Rashid viajó allí en 1997, cuando los talibán lo rebautizaron como “Emirato Islámico de Afganistán” (sólo tres países lo reconocieron); para entonces dos terceras partes del territorio nacional estaban en manos de los talibán.

“Desde su repentina y espectacular aparición a fines de 1994, los talibán habían aportado una paz y seguridad relativas a Kandahar y las provincias vecinas”, observó el periodista pakistaní. “Los grupos tribales beligerantes habían sido aplastados, sus dirigentes ejecutados, la población fuertemente armada había sido desarmada y las carreteras estaban abiertas para facilitar el lucrativo contrabando entre Pakistán, Afganistán, Irán y Asia Central que se había convertido en el pilar principal de la economía”.

Ese mismo 1997 fue el momento en que el Mulá Omar se vinculó con Osama bin Laden, quien pronto trasladaría a Kandahar su base de operaciones.

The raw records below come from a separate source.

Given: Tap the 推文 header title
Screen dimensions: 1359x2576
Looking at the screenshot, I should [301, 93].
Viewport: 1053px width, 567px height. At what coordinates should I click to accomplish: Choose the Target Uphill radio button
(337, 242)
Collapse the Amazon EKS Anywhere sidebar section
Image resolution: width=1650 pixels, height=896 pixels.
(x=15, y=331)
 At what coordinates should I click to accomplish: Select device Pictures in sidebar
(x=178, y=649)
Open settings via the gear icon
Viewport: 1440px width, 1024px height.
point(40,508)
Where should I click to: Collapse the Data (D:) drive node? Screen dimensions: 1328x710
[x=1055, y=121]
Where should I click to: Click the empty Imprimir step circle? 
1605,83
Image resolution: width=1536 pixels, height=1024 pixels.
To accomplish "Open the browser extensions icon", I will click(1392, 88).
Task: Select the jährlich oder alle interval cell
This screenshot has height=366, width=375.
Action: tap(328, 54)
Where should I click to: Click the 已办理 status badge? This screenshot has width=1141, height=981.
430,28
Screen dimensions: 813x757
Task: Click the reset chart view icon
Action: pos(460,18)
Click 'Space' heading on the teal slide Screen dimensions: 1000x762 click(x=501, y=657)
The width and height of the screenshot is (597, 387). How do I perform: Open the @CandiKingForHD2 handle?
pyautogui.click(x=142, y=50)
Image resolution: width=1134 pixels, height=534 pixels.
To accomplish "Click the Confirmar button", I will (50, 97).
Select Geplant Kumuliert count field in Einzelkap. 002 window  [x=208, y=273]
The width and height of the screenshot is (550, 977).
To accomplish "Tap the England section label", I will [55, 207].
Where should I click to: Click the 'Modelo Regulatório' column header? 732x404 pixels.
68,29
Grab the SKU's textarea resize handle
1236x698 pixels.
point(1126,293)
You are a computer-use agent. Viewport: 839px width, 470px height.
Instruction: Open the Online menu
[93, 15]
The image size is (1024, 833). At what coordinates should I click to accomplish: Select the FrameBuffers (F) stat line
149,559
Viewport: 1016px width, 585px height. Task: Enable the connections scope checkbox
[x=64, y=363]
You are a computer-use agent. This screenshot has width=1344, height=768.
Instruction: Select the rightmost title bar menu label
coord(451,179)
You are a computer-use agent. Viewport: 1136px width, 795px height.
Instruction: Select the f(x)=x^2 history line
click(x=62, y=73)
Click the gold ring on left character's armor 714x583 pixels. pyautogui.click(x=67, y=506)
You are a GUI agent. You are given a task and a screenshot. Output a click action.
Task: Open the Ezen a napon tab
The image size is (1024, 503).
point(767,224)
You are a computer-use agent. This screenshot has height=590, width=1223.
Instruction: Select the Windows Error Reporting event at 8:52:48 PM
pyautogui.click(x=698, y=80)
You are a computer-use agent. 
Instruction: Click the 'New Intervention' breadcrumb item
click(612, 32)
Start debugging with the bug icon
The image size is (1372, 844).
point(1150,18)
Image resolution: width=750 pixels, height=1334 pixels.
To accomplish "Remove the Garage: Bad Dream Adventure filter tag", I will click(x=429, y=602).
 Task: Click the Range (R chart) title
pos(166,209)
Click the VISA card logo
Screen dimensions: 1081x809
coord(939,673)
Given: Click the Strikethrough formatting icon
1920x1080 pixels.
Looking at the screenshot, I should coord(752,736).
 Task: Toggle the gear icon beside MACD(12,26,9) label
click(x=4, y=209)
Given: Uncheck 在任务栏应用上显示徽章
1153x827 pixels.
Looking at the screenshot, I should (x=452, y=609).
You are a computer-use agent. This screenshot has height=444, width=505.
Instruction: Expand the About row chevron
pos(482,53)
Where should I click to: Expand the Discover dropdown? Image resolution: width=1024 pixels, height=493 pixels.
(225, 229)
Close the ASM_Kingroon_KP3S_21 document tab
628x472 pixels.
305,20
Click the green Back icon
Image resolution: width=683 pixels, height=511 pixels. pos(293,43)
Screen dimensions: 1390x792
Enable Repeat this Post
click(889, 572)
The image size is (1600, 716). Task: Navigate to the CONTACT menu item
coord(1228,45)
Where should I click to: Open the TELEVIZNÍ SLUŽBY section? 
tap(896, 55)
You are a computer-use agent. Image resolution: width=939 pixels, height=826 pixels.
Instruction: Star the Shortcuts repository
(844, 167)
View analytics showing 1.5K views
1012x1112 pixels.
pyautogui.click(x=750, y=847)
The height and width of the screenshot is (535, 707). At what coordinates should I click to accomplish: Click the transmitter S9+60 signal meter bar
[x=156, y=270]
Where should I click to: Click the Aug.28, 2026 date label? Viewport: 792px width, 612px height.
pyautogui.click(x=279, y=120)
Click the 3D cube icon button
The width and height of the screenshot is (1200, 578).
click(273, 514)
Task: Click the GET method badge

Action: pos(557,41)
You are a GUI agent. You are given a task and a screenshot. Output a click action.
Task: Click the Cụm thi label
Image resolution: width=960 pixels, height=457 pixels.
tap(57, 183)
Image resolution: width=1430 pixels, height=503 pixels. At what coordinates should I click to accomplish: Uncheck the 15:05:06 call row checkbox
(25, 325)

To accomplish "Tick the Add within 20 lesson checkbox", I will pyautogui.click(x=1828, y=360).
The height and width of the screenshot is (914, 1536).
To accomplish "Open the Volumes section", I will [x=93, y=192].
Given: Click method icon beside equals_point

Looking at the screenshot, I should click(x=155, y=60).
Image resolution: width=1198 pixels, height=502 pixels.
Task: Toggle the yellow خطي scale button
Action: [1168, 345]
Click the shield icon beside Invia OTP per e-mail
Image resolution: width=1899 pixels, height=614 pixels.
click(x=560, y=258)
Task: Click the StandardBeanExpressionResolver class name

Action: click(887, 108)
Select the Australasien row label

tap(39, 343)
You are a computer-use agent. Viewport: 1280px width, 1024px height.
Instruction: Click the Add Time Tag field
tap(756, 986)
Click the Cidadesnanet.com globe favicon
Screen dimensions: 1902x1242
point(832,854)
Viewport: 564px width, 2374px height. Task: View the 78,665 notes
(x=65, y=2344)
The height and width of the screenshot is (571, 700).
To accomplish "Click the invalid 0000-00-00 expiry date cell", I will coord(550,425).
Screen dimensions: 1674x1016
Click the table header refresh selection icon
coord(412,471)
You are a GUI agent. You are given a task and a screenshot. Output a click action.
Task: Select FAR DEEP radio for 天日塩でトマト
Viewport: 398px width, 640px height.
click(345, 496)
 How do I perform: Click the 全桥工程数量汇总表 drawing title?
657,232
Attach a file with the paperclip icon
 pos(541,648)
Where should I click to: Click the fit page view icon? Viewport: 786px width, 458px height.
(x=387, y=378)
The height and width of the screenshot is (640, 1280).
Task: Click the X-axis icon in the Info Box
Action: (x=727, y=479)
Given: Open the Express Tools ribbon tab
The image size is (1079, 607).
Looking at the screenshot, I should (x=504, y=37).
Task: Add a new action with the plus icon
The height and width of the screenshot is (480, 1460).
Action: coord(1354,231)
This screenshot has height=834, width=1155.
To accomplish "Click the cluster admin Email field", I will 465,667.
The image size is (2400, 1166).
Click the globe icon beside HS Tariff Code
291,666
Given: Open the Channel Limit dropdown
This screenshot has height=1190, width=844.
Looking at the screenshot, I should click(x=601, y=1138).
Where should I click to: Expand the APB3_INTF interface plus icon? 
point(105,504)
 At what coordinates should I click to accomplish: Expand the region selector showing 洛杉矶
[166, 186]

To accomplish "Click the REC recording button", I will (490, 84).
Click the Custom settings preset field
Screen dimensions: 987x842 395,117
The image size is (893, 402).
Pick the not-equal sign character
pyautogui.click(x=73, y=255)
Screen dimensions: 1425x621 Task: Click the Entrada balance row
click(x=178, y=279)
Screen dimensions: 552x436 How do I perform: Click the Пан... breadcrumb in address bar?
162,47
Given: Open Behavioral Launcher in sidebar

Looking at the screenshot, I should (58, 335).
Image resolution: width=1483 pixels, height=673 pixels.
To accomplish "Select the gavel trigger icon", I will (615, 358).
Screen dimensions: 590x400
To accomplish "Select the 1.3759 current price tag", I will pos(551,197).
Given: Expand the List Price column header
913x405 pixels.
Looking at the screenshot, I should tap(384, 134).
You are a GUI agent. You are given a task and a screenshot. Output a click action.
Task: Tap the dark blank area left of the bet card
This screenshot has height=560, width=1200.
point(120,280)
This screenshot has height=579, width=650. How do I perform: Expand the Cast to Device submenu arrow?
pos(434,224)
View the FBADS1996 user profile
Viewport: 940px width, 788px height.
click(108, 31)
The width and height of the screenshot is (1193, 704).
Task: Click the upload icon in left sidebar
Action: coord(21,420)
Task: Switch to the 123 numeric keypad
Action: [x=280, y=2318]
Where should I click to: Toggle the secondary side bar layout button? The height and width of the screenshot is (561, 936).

Rashid analizó el componente étnico de los talibán: eran pastunes, el grupo mayoritario (40% de la población), que había gobernado el país durante tres siglos y sumaba a su identidad un nacionalismo intenso. “Las victorias de los talibán hicieron resurgir las esperanzas de que los pastunes dominarían de nuevo Afganistán”, escribió.

“Pero los talibán también habían efectuado una interpretación extrema de la sharia, o ley islámica, que consternaba a muchos afganos y al mundo musulmán”, añadió. Sus leyes estrictas prohibían a las mujeres el trabajo y el estudio; no podían moverse solas y al hacerlo debían ir completamente cubiertas. “Prohibieron todo tipo de diversiones, música, televisión, vídeos, naipes, vuelo de cometas y la mayor parte de los deportes y juegos”.

Rashid indaga en las raíces del movimiento y, sin quererlo, profetiza que la estabilidad será imposible mientras siga siendo una fuerza en Afganistán, ya que continuará “la más larga de las guerras civiles de nuestro tiempo”.

Los Talibán fue un best seller en la lista de The New York Times y volvió a serlo tras los atentados de 2001, cuando era literalmente la única investigación tan seria e informada sobre el grupo religioso que había dado protección a Bin Laden y su grupo. Fue traducido a 26 idiomas, entre ellos el castellano.

Hubo una reedición en la que se sumaron datos como la destrucción de dos figuras de Buda de 1.800 años en Bamiyan, acusadas de falsa idolatría en pleno bloqueo de la Organización de las Naciones Unidas (ONU) contra los extremistas, y otros más medulares como un atentado sucedido días antes del 11 de septiembre: el asesinato del dirigente anti-talibán Ahmad Shah Masud:

El asesinato había sido organizado por Al Qaeda como medio para cimentar su estrecha relación con la plana mayor talibán y privar al [Frente Unido] FU de su dirigente más carismático, y ello en el preciso momento en el que Al Qaeda planeaba un acto terrorista de proporciones aún mayores, que sabía que iba a provocar la invasión de Afganistán por parte de las fuerzas estadounidenses.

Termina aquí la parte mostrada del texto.